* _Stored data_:
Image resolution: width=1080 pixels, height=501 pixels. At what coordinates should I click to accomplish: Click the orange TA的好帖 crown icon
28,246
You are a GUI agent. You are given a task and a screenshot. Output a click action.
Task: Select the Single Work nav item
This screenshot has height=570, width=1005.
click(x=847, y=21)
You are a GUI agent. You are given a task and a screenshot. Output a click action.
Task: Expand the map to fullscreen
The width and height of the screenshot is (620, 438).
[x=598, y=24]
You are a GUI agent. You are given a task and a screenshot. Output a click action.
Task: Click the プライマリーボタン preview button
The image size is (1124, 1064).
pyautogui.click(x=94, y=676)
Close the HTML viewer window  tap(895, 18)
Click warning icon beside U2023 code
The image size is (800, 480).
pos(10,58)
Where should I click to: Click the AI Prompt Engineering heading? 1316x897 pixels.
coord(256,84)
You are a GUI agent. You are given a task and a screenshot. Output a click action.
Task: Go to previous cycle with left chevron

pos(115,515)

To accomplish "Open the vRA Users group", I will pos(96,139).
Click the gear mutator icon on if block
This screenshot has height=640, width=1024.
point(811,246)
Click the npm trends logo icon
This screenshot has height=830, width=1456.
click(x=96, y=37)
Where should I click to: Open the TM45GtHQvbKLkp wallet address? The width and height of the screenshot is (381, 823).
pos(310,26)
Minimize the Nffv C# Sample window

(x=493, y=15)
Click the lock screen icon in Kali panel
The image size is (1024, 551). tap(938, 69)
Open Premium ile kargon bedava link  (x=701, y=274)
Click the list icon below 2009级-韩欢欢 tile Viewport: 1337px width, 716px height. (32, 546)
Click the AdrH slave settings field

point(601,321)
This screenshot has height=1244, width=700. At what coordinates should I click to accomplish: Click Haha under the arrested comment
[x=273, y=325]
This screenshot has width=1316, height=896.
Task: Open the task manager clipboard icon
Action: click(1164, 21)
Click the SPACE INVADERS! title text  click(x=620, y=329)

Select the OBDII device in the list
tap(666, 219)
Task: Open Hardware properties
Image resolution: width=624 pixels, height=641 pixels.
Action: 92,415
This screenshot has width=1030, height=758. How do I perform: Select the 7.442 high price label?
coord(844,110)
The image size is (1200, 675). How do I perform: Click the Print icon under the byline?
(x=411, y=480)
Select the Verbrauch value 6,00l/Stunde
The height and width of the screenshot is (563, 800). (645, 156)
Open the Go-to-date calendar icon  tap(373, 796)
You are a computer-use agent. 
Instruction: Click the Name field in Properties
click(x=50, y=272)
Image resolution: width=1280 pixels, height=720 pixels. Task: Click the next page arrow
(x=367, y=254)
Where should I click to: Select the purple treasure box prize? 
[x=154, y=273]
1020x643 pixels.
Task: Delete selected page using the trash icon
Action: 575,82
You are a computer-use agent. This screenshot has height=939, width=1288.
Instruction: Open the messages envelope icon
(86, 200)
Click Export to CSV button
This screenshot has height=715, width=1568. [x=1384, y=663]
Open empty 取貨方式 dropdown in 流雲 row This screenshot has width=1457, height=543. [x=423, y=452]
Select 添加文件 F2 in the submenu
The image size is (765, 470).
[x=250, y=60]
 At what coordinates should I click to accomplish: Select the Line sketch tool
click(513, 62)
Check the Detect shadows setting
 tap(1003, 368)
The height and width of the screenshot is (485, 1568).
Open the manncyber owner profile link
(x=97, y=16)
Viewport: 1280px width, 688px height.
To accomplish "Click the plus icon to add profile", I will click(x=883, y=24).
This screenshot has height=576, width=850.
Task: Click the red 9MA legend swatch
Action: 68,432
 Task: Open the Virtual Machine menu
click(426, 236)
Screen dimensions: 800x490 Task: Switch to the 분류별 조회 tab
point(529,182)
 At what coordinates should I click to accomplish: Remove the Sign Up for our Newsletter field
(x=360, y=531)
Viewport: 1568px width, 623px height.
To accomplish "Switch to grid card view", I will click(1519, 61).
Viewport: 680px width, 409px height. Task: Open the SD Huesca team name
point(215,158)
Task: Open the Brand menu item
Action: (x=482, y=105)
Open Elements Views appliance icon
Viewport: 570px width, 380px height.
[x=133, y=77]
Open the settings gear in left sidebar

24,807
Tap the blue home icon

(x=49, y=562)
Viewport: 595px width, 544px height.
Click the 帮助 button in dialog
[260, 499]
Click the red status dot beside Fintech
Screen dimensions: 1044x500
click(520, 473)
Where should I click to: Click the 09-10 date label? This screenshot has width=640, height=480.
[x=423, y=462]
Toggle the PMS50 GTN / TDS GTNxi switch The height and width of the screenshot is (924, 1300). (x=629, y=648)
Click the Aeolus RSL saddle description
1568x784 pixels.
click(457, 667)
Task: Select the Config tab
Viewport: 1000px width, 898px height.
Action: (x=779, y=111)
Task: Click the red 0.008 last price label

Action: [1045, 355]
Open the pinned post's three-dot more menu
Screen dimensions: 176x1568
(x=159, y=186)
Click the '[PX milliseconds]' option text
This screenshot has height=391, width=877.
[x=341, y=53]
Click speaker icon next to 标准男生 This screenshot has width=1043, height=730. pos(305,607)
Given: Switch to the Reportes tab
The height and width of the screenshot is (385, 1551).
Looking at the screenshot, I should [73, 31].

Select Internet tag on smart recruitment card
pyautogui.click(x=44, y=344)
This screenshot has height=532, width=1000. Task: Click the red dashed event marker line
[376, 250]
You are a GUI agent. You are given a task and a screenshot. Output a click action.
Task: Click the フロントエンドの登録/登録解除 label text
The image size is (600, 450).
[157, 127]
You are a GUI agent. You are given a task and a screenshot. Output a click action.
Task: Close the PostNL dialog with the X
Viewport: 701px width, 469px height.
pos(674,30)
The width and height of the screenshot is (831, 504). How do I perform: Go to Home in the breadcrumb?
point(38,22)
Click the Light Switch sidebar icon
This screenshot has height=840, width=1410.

* _YOUR INSTRUCTIONS_: Return every record in full, word for word.

* _EXERCISE RESULT_:
Image resolution: width=1080 pixels, height=501 pixels. At what coordinates should I click to accomplish: Click the orange TA的好帖 crown icon
28,246
You are a GUI agent. You are given a task and a screenshot. Output a click action.
Task: Select the Single Work nav item
This screenshot has height=570, width=1005.
click(x=847, y=21)
You are a GUI agent. You are given a task and a screenshot. Output a click action.
Task: Expand the map to fullscreen
The width and height of the screenshot is (620, 438).
[x=598, y=24]
You are a GUI agent. You are given a task and a screenshot. Output a click action.
Task: Click the プライマリーボタン preview button
The image size is (1124, 1064).
pyautogui.click(x=94, y=676)
Close the HTML viewer window  tap(895, 18)
Click warning icon beside U2023 code
The image size is (800, 480).
pos(10,58)
Where should I click to: Click the AI Prompt Engineering heading? 1316x897 pixels.
coord(256,84)
You are a GUI agent. You are given a task and a screenshot. Output a click action.
Task: Go to previous cycle with left chevron

pos(115,515)

To accomplish "Open the vRA Users group", I will pos(96,139).
Click the gear mutator icon on if block
This screenshot has height=640, width=1024.
point(811,246)
Click the npm trends logo icon
This screenshot has height=830, width=1456.
click(x=96, y=37)
Where should I click to: Open the TM45GtHQvbKLkp wallet address? The width and height of the screenshot is (381, 823).
pos(310,26)
Minimize the Nffv C# Sample window

(x=493, y=15)
Click the lock screen icon in Kali panel
The image size is (1024, 551). tap(938, 69)
Open Premium ile kargon bedava link  (x=701, y=274)
Click the list icon below 2009级-韩欢欢 tile Viewport: 1337px width, 716px height. (32, 546)
Click the AdrH slave settings field

point(601,321)
This screenshot has height=1244, width=700. At what coordinates should I click to accomplish: Click Haha under the arrested comment
[x=273, y=325]
This screenshot has width=1316, height=896.
Task: Open the task manager clipboard icon
Action: click(1164, 21)
Click the SPACE INVADERS! title text  click(x=620, y=329)

Select the OBDII device in the list
tap(666, 219)
Task: Open Hardware properties
Image resolution: width=624 pixels, height=641 pixels.
Action: 92,415
This screenshot has width=1030, height=758. How do I perform: Select the 7.442 high price label?
coord(844,110)
The image size is (1200, 675). How do I perform: Click the Print icon under the byline?
(x=411, y=480)
Select the Verbrauch value 6,00l/Stunde
The height and width of the screenshot is (563, 800). (645, 156)
Open the Go-to-date calendar icon  tap(373, 796)
You are a computer-use agent. 
Instruction: Click the Name field in Properties
click(x=50, y=272)
Image resolution: width=1280 pixels, height=720 pixels. Task: Click the next page arrow
(x=367, y=254)
Where should I click to: Select the purple treasure box prize? 
[x=154, y=273]
1020x643 pixels.
Task: Delete selected page using the trash icon
Action: 575,82
You are a computer-use agent. This screenshot has height=939, width=1288.
Instruction: Open the messages envelope icon
(86, 200)
Click Export to CSV button
This screenshot has height=715, width=1568. [x=1384, y=663]
Open empty 取貨方式 dropdown in 流雲 row This screenshot has width=1457, height=543. [x=423, y=452]
Select 添加文件 F2 in the submenu
The image size is (765, 470).
[x=250, y=60]
 At what coordinates should I click to accomplish: Select the Line sketch tool
click(513, 62)
Check the Detect shadows setting
 tap(1003, 368)
The height and width of the screenshot is (485, 1568).
Open the manncyber owner profile link
(x=97, y=16)
Viewport: 1280px width, 688px height.
To accomplish "Click the plus icon to add profile", I will click(x=883, y=24).
This screenshot has height=576, width=850.
Task: Click the red 9MA legend swatch
Action: 68,432
 Task: Open the Virtual Machine menu
click(426, 236)
Screen dimensions: 800x490 Task: Switch to the 분류별 조회 tab
point(529,182)
 At what coordinates should I click to accomplish: Remove the Sign Up for our Newsletter field
(x=360, y=531)
Viewport: 1568px width, 623px height.
To accomplish "Switch to grid card view", I will click(1519, 61).
Viewport: 680px width, 409px height. Task: Open the SD Huesca team name
point(215,158)
Task: Open the Brand menu item
Action: (x=482, y=105)
Open Elements Views appliance icon
Viewport: 570px width, 380px height.
[x=133, y=77]
Open the settings gear in left sidebar

24,807
Tap the blue home icon

(x=49, y=562)
Viewport: 595px width, 544px height.
Click the 帮助 button in dialog
[260, 499]
Click the red status dot beside Fintech
Screen dimensions: 1044x500
click(520, 473)
Where should I click to: Click the 09-10 date label? This screenshot has width=640, height=480.
[x=423, y=462]
Toggle the PMS50 GTN / TDS GTNxi switch The height and width of the screenshot is (924, 1300). (x=629, y=648)
Click the Aeolus RSL saddle description
1568x784 pixels.
click(457, 667)
Task: Select the Config tab
Viewport: 1000px width, 898px height.
Action: (x=779, y=111)
Task: Click the red 0.008 last price label

Action: [1045, 355]
Open the pinned post's three-dot more menu
Screen dimensions: 176x1568
(x=159, y=186)
Click the '[PX milliseconds]' option text
This screenshot has height=391, width=877.
[x=341, y=53]
Click speaker icon next to 标准男生 This screenshot has width=1043, height=730. pos(305,607)
Given: Switch to the Reportes tab
The height and width of the screenshot is (385, 1551).
Looking at the screenshot, I should [73, 31].

Select Internet tag on smart recruitment card
pyautogui.click(x=44, y=344)
This screenshot has height=532, width=1000. Task: Click the red dashed event marker line
[376, 250]
You are a GUI agent. You are given a task and a screenshot. Output a click action.
Task: Click the フロントエンドの登録/登録解除 label text
The image size is (600, 450).
[157, 127]
You are a GUI agent. You are given a task and a screenshot. Output a click action.
Task: Close the PostNL dialog with the X
Viewport: 701px width, 469px height.
pos(674,30)
The width and height of the screenshot is (831, 504). How do I perform: Go to Home in the breadcrumb?
point(38,22)
Click the Light Switch sidebar icon
This screenshot has height=840, width=1410.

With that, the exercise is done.